*** Block opens ***

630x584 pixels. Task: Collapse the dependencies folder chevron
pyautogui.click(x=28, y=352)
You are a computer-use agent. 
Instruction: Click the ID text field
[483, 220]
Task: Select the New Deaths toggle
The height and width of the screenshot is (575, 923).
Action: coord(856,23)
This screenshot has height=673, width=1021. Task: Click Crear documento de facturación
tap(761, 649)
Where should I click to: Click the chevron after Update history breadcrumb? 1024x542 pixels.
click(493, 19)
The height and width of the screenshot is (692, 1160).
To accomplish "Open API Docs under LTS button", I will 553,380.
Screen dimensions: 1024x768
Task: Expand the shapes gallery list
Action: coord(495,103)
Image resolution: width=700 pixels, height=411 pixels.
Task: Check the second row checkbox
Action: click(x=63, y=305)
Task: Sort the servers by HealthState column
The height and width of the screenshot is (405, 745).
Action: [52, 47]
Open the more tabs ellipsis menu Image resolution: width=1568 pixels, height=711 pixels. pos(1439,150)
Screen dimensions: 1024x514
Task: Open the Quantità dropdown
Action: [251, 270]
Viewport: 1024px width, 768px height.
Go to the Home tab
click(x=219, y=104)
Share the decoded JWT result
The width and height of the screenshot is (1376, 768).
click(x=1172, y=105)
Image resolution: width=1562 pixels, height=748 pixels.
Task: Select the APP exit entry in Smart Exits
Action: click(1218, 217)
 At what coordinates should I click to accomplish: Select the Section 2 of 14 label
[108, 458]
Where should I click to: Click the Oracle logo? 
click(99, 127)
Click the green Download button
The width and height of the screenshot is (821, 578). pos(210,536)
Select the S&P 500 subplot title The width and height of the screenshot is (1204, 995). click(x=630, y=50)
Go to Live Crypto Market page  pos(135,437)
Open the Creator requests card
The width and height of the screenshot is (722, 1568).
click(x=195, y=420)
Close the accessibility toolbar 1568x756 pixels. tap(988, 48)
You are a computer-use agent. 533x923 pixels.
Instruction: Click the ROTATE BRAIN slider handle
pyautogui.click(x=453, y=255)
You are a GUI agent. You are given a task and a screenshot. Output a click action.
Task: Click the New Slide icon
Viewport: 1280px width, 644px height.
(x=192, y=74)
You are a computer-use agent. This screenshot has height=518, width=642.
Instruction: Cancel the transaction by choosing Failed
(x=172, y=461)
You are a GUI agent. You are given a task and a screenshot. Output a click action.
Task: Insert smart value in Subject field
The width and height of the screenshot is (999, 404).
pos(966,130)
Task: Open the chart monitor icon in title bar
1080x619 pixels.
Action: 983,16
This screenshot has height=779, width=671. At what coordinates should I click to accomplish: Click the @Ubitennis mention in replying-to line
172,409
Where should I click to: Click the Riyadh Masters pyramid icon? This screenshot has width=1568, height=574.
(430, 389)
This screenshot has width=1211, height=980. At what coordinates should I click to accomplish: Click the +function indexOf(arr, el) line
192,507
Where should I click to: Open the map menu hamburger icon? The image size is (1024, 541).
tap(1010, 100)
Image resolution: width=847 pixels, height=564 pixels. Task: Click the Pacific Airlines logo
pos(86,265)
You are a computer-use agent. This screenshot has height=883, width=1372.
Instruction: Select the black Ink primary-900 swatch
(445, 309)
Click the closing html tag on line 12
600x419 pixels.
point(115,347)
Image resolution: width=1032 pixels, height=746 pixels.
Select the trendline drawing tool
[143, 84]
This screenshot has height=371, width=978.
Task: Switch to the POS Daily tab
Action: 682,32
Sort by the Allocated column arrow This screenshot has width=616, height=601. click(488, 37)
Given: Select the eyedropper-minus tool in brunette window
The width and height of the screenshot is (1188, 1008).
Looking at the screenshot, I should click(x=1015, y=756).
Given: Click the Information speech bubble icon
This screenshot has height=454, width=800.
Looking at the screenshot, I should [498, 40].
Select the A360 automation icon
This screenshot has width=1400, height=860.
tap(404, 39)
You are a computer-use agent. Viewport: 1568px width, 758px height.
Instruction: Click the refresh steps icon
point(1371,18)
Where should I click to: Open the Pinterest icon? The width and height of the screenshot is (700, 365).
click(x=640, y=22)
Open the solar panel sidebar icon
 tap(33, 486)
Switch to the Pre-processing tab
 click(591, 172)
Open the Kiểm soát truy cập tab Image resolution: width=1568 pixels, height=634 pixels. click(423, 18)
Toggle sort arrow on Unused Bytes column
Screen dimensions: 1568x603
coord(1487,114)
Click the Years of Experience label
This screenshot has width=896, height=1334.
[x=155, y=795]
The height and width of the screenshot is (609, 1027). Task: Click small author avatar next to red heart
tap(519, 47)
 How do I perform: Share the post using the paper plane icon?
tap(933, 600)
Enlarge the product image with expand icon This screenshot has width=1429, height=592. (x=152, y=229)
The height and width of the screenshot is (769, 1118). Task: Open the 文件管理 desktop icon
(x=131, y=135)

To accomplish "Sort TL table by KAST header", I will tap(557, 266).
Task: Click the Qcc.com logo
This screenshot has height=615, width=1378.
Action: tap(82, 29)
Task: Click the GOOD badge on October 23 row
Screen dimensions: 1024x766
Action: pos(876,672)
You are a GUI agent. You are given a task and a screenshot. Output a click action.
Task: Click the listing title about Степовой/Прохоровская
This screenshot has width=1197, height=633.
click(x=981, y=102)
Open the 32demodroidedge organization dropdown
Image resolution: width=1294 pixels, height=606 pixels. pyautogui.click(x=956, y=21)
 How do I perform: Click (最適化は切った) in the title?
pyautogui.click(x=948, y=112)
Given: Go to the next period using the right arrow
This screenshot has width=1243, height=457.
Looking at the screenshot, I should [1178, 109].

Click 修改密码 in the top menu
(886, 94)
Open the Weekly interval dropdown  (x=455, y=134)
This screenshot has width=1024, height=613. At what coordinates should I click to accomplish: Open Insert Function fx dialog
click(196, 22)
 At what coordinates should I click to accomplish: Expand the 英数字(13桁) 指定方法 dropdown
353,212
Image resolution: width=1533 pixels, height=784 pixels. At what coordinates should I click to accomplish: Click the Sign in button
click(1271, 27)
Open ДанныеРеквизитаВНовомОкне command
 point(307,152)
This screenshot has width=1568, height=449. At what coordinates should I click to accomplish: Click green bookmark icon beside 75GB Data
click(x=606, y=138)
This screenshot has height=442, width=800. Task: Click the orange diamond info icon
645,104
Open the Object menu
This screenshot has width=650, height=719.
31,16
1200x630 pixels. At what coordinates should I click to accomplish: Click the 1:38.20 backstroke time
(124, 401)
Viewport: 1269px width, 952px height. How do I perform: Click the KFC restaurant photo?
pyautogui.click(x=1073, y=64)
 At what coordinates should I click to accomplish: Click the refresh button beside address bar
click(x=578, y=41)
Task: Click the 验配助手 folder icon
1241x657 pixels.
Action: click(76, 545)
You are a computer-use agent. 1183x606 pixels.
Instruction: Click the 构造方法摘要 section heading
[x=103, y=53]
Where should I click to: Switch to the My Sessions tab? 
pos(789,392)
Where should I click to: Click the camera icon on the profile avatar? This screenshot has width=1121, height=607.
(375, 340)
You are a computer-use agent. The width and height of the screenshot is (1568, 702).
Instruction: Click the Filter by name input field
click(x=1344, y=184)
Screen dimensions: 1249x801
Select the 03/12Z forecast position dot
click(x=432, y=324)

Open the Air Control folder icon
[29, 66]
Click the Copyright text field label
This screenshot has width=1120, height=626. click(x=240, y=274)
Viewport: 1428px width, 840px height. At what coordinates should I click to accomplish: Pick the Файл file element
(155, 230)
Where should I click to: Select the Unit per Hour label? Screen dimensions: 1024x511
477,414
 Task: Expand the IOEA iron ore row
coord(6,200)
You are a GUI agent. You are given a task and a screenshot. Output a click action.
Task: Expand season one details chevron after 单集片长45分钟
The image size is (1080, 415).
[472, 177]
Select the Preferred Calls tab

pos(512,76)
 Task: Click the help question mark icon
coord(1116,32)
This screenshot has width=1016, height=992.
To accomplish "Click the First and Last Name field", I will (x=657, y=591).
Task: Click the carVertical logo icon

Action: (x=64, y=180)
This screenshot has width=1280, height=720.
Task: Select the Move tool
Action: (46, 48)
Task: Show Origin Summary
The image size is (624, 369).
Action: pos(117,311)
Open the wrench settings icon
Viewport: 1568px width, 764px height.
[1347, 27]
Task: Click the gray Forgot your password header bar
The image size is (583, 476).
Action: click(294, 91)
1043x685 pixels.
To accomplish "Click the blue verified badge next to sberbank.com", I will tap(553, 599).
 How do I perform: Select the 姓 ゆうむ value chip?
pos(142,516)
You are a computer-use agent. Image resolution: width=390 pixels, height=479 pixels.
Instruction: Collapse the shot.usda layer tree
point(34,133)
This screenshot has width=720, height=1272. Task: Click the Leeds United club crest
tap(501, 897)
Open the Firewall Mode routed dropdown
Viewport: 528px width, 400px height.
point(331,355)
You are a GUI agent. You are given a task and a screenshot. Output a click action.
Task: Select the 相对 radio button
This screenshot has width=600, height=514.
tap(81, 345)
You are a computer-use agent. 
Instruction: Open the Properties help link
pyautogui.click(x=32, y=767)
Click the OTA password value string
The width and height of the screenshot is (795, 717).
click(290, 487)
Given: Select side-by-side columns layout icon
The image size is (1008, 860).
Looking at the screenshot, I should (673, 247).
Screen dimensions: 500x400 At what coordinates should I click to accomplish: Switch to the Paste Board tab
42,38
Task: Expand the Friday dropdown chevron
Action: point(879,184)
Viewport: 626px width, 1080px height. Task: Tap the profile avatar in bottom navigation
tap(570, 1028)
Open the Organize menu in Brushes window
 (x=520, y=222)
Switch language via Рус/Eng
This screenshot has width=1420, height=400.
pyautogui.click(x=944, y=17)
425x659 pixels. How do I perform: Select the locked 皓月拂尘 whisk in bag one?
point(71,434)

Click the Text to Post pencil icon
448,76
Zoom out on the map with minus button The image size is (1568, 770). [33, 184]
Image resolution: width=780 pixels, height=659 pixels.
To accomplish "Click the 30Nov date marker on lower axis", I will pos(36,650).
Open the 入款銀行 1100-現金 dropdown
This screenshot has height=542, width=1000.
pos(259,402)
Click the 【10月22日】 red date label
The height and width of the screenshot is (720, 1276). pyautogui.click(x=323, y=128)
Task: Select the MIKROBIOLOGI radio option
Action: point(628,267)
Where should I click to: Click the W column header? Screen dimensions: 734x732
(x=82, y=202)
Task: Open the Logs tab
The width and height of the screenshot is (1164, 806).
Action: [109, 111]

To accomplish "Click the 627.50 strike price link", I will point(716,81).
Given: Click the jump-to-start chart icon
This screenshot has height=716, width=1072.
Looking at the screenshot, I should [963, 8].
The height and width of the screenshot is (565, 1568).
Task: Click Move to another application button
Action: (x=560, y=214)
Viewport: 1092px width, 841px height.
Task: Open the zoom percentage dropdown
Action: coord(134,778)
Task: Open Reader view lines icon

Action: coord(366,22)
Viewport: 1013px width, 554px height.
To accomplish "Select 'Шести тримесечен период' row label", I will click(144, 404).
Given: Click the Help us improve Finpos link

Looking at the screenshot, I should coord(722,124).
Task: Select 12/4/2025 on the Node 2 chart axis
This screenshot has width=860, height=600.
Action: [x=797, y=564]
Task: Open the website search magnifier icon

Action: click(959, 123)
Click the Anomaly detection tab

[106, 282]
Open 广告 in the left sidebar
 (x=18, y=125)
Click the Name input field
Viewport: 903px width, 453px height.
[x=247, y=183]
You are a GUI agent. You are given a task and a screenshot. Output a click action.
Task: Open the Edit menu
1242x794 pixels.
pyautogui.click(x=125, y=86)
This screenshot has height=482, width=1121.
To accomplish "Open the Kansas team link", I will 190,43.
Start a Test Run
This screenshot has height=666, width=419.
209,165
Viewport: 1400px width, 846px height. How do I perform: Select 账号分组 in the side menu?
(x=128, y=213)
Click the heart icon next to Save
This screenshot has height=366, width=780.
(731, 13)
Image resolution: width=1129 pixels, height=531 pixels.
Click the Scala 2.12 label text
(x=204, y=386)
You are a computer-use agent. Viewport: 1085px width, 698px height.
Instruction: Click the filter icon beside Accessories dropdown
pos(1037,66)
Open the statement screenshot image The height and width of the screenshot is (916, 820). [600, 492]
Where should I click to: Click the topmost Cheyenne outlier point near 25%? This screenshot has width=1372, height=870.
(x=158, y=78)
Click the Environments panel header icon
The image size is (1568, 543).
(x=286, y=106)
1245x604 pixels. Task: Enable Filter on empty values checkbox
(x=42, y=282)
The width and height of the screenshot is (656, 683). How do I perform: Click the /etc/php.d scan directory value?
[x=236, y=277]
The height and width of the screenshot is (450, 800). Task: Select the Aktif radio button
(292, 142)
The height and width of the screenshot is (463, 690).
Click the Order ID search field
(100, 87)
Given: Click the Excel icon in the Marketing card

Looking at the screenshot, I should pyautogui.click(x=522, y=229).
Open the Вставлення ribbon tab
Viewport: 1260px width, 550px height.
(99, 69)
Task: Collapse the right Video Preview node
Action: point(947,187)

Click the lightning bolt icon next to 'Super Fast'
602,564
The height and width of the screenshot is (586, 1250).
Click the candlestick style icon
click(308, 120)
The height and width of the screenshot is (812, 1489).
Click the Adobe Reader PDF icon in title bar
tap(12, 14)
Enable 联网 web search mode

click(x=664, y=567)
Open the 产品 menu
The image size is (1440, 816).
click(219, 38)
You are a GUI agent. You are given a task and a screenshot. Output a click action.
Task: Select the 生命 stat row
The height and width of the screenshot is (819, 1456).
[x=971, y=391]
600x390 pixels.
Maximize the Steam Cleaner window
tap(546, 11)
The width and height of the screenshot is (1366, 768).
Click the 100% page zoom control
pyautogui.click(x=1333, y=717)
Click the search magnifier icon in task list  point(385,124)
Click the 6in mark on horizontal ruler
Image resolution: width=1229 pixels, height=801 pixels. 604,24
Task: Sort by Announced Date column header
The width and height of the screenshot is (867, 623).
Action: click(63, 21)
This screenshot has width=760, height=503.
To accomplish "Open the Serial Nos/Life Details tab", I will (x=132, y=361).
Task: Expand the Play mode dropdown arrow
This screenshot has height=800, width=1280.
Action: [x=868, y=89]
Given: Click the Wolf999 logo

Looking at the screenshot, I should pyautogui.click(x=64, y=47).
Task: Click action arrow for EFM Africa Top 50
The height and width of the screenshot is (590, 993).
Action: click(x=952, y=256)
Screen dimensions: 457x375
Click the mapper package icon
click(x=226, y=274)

*** Block closes ***

> [What you will do] Check every line of the data, and copy the ones that contain "chart".

> [Your solution]
Task: Open the chart monitor icon in title bar
Given: Click the jump-to-start chart icon
Task: Select 12/4/2025 on the Node 2 chart axis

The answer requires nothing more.